- Born: Louis Paul Galambos April 4, 1931 (age 95)
- Education: Indiana University (BA) Yale University (MA, PhD)
- Occupation: Historian

= Louis Galambos =

American historian (born 1931)

Louis Paul Galambos (born April 4, 1931) is an American historian known for his contributions to business history. He is a professor emeritus in the Department of History and editor of The Papers of Dwight David Eisenhower (21 volumes) at Johns Hopkins University, where he has worked since 1971. He previously served as an Assistant Professor (1960-1966), Associate Professor (1966-1969), and Professor (1969-1970) at Rice University. He also served as a Professor (1970-1971) at Rutgers University.

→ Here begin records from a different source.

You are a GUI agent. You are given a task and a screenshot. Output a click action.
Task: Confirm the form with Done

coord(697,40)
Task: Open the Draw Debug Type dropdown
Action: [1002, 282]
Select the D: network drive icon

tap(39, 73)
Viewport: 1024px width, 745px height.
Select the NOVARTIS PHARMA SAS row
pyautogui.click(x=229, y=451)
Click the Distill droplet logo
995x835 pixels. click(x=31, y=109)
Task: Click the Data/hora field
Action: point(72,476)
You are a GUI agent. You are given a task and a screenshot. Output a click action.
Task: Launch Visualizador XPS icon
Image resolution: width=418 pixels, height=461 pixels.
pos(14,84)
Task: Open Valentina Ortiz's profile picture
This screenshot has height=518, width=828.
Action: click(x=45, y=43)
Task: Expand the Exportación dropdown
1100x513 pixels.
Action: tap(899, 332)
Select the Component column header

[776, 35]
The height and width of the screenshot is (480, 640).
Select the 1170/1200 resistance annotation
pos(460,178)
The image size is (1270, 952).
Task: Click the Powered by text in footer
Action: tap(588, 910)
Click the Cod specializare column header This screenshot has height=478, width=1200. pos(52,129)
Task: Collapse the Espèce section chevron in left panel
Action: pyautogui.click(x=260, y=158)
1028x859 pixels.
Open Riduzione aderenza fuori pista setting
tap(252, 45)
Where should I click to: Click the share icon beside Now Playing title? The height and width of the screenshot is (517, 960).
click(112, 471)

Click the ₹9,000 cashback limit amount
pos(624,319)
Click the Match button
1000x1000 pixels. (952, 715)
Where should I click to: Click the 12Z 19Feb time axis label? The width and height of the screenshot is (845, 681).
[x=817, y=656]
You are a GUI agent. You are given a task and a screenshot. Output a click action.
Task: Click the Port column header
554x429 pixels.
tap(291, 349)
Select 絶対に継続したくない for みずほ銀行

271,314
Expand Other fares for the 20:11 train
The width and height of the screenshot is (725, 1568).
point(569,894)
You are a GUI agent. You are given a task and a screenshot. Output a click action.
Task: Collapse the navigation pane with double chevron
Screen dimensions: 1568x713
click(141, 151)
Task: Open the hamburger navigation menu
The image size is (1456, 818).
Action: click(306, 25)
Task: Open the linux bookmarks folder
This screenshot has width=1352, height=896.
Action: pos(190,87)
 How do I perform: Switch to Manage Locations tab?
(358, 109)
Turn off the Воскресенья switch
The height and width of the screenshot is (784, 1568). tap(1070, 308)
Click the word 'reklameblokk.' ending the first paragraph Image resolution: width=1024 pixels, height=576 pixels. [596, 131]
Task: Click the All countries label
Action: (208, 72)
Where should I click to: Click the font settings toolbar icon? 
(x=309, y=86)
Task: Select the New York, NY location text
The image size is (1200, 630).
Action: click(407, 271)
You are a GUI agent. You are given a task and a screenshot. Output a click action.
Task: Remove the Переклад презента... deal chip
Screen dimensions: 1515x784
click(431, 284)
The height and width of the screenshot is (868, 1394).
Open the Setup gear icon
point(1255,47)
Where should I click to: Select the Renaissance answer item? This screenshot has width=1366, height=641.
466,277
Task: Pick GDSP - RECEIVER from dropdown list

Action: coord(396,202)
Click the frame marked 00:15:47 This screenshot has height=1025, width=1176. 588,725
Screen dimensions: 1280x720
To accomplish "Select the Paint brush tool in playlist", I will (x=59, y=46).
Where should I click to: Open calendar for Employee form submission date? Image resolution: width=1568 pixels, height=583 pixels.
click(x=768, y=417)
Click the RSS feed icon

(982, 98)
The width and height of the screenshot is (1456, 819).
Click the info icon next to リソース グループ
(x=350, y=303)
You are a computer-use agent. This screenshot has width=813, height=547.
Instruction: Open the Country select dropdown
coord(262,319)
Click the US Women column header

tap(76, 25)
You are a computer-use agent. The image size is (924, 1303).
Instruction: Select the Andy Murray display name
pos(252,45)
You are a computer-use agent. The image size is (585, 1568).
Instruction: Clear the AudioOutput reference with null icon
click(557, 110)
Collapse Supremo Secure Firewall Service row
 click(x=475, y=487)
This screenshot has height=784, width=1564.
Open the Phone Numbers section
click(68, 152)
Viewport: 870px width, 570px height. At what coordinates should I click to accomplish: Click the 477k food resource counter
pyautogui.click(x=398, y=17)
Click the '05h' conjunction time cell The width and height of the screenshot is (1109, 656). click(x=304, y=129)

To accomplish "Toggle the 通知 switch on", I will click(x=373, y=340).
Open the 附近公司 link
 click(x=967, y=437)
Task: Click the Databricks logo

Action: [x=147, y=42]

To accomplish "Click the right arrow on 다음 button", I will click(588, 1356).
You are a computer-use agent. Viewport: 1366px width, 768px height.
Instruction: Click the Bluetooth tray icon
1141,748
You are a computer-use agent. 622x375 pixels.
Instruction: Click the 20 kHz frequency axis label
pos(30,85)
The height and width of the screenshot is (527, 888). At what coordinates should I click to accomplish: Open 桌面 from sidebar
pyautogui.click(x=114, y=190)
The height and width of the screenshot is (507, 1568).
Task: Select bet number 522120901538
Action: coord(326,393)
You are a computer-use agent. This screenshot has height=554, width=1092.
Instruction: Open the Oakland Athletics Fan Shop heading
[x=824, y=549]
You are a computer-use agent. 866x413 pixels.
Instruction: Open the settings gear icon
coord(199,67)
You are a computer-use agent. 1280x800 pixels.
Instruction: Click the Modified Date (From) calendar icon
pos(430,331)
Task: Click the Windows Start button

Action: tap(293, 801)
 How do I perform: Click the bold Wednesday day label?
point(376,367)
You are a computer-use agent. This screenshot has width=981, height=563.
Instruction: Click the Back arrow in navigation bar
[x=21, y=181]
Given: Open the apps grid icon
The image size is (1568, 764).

Along with Rondo Cameron, Galambos served as co-editor for the Journal of Economic History from 1975 to 1978.

==Education==
Galambos earned a B.A. in history (1955) from Indiana University, an M.A. in history (1957) and Ph.D. (1960) from Yale University.

==Publications==
===Books===
- Galambos, Louis (2012). "The Creative Society - And The Price Americans Paid For It"
- Galambos, Louis (2018). "Eisenhower: Becoming the Leader of the Free World"

===Articles===
- "The McNamara Bank and Its Legacy, 1968-1987". Business History Review. 1995.
- "Global Perspectives on Modern Business". Business History Review. 1997.
- "Recasting the Organizational Synthesis: Structure and Process in the Twentieth and Twenty-First Centuries". Business History Review. 2005.
- "The Business of History". Wall Street Journal. 2006.
- "The Entrepreneurial Culture and the Mysteries of Economic Development". Essays in Economic & Business History. 2018.